Penurunan indeks dolar ini merupakan lanjutan dari koreksi beberapa waktu terakhir yang diakibatkan sejumlah peristiwa makroekonomi, seperti keruntuhan Sillicon Valley Bank hingga keputusan pemangkasan minyak OPEC yang berujung pada meroketnya harga minyak.
Disamping itu, data ekonomi terbaru AS seperti jumlah lapangan kerja yang menunjukkan pendinginan dan lesunya aktivitas manufaktur juga berperan menjadi sentimen pergerakan the greenback alias dolar AS.
Menggugat Hegemoni 'Greenback'
Di tengah situasi makroekonomi yang tidak pasti, keberadaan greenback semakin mendapat tantangan dari mata uang lainnya. Renminbi (RBM) yang merupakan mata uang China akhir-akhir ini digunakan lebih sering dalam kegiatan perdagangan negeri Tirai Bambu dengan negara-negara mitra dagangnya.

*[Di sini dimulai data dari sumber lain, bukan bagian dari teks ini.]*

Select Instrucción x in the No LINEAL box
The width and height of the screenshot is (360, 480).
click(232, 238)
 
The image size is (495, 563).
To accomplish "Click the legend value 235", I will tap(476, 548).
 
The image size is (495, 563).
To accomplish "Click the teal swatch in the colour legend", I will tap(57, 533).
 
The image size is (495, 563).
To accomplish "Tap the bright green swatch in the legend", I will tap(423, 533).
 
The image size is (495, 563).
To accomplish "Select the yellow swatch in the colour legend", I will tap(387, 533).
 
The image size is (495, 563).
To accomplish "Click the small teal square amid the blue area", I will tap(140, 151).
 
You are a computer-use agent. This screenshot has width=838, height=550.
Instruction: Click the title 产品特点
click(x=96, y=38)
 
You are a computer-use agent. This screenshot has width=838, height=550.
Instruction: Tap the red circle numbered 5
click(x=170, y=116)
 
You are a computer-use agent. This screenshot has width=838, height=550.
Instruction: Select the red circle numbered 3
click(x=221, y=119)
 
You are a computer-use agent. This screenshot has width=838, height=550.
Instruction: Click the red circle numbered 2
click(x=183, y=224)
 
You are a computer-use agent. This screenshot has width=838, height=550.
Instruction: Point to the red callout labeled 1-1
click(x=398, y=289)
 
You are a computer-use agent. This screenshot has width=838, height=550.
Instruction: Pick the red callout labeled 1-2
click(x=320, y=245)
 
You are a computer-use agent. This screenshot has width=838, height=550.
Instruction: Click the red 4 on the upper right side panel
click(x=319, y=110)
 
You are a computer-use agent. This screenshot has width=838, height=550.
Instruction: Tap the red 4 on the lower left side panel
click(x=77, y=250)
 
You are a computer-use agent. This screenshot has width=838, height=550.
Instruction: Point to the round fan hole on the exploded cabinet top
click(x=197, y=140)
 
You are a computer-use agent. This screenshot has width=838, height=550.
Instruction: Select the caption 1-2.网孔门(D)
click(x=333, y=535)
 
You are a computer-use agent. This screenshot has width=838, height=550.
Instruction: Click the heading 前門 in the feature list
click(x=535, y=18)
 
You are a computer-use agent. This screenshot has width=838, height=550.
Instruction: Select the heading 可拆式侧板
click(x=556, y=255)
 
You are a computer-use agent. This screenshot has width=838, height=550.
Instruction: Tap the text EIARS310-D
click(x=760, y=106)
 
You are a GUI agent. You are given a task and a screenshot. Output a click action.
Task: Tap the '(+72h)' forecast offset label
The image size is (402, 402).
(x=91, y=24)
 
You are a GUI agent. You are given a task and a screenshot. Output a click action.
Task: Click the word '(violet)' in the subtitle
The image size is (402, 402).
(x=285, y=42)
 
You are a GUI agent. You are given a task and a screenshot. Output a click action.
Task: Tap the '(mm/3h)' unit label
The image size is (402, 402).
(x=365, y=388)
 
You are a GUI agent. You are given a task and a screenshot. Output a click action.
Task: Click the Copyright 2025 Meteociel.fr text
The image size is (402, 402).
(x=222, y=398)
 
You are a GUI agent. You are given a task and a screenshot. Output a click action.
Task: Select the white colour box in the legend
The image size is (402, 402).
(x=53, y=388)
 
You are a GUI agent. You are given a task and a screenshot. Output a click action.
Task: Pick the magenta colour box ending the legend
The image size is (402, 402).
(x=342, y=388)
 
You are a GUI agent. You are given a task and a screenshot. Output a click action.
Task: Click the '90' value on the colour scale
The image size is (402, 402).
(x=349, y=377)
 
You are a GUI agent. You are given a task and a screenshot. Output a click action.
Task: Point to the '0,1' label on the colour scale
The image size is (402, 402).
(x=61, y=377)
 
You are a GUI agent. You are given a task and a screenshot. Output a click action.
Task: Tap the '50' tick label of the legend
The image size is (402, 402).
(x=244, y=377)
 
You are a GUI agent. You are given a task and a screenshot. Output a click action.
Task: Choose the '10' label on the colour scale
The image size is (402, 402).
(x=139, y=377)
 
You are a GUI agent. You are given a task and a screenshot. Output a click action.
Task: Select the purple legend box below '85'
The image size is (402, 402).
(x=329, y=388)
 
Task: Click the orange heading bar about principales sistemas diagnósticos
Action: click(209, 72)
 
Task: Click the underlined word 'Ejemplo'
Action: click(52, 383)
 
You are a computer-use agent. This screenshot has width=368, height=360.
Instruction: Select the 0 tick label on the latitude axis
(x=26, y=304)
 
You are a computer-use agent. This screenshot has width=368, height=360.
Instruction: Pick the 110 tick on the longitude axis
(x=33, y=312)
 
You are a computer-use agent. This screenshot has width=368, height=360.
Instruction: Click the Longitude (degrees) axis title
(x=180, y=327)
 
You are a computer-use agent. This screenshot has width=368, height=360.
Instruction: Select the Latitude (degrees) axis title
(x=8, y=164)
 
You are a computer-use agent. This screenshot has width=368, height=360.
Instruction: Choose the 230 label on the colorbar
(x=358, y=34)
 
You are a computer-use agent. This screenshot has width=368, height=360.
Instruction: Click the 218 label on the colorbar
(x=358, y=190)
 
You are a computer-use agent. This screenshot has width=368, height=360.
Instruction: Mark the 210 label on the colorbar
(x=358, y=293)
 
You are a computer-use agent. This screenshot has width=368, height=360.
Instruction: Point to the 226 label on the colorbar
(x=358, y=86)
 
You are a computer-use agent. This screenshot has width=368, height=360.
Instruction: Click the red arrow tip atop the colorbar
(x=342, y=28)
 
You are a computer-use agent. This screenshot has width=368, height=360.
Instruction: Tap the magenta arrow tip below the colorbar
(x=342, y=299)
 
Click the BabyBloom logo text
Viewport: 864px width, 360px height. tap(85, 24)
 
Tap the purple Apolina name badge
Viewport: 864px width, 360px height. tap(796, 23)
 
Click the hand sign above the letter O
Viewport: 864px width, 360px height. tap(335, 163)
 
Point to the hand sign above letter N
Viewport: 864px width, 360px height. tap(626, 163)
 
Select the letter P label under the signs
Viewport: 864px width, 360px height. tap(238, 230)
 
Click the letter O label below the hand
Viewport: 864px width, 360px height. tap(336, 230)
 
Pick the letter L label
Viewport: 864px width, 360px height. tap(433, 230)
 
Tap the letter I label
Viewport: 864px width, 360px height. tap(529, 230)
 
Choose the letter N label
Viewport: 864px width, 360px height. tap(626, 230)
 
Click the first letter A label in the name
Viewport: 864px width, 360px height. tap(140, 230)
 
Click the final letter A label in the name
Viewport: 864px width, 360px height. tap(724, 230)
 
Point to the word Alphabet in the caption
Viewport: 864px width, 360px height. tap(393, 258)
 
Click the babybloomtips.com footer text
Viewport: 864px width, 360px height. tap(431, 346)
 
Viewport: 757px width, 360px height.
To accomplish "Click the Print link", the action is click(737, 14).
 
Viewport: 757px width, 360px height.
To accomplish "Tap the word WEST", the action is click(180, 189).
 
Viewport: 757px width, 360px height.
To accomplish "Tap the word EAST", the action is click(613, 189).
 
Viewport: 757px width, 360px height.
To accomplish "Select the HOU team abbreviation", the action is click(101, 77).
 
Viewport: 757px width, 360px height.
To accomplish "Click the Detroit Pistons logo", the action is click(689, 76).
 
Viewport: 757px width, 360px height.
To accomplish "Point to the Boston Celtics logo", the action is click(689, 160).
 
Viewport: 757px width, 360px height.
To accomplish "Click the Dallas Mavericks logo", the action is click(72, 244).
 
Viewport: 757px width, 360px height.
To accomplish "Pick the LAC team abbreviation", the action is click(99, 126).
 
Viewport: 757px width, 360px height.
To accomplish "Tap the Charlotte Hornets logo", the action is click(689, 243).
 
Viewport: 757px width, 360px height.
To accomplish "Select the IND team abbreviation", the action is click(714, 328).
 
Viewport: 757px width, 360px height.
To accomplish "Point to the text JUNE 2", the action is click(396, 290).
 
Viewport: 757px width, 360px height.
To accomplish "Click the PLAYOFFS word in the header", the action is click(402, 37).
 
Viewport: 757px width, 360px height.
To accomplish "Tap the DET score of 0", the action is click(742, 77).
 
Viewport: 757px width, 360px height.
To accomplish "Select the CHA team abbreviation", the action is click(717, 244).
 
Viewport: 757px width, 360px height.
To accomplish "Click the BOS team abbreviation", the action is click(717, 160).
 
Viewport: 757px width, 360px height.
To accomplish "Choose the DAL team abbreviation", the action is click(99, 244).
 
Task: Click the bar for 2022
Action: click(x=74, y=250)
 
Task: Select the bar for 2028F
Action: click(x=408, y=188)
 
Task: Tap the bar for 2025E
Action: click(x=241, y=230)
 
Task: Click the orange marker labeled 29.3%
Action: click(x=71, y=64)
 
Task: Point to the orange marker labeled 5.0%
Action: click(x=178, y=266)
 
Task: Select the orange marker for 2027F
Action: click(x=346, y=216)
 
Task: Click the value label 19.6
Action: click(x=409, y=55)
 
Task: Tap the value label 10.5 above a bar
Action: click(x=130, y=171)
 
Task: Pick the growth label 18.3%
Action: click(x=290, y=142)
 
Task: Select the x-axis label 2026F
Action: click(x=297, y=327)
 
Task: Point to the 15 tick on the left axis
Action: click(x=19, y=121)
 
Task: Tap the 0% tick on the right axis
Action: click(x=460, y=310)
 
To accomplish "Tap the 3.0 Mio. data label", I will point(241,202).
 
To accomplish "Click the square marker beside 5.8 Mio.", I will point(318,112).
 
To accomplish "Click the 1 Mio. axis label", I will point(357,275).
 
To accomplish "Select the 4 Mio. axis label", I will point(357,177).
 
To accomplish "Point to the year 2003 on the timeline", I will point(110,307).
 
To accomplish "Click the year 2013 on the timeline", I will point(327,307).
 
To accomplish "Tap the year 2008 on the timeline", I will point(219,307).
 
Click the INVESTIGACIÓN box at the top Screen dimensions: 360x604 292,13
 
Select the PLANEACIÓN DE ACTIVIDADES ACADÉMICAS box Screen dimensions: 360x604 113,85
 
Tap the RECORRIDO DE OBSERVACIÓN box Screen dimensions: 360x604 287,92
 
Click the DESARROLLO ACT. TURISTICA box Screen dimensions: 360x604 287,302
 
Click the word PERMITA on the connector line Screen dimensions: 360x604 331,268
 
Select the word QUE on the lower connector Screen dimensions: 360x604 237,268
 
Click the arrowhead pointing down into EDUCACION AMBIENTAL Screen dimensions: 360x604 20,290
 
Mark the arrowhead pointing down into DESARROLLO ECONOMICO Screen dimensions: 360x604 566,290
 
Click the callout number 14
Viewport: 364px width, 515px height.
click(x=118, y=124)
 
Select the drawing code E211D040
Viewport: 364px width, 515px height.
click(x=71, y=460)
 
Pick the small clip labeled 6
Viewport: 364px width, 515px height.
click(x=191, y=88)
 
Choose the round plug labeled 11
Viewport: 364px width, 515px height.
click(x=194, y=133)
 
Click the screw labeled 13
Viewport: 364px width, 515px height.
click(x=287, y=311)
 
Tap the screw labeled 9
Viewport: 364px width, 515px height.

Terbaru, RBM China telah menggantikan dolar AS sebagai mata uang yang paling banyak diperdagangkan di Rusia, setahun setelah invasi Ukraina menyebabkan serangkaian sanksi Barat terhadap Moskow.
Dilaporkan Bloomberg, penggunaan RBM melampaui dolar dalam volume perdagangan bulanan pada Februari untuk pertama kalinya, berdasarkan laporan transaksi harian dari Moscow Exchange. Sebelum invasi, volume perdagangan RBM di pasar Rusia tak terlalu signifikan.
Kementerian Keuangan Rusia mengubah operasi pasarnya menjadi RBM alih-alih dolar pada awal tahun 2023. Lembaga itu disebut mengembangkan struktur baru untuk dana kekayaan nasional (national wealth fund) dengan menyimpan 60 persen asetnya dalam renminbi.
Bank Rusia secara teratur meminta perusahaan dan warga negara mereka untuk memindahkan aset mereka ke mata uang rubel atau mata uang "ramah" untuk menghindari risiko pemblokiran atau pembekuan.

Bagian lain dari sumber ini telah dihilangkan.